Directions for this task.
Go through the entries below and collect each line with the string "accomplish" in it.
* * * * *
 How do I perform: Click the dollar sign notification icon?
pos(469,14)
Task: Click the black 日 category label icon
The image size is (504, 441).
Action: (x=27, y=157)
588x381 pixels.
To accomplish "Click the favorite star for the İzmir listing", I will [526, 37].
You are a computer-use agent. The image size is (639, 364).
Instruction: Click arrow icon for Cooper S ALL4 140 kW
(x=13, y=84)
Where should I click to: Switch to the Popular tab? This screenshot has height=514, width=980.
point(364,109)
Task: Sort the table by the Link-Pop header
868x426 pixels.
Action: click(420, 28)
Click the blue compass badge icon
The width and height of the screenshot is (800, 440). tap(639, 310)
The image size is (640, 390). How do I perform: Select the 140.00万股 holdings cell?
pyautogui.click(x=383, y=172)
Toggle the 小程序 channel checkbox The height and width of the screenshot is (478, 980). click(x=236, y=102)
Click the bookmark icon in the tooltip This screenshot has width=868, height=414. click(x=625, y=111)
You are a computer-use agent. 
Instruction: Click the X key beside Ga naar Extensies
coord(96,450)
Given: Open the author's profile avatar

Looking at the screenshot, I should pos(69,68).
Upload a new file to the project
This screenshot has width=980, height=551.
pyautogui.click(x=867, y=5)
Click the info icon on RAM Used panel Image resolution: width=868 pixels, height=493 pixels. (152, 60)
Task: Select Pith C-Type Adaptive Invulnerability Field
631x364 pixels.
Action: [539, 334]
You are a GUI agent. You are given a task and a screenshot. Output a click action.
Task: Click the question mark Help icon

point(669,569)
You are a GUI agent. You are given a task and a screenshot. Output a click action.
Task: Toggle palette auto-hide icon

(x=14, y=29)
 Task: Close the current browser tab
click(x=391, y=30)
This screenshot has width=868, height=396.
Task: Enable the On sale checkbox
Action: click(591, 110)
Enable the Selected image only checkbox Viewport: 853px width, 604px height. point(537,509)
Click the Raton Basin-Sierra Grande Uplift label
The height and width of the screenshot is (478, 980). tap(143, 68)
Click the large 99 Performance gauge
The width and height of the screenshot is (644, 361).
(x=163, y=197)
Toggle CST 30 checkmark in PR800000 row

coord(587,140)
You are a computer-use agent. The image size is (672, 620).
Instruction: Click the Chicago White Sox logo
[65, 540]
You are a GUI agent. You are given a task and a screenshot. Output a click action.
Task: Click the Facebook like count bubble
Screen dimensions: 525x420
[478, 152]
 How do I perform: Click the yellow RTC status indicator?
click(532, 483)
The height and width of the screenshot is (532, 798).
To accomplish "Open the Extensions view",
* * * * *
Result of the task.
To accomplish "Click the favorite star for the İzmir listing", I will [526, 37].
To accomplish "Open the Extensions view",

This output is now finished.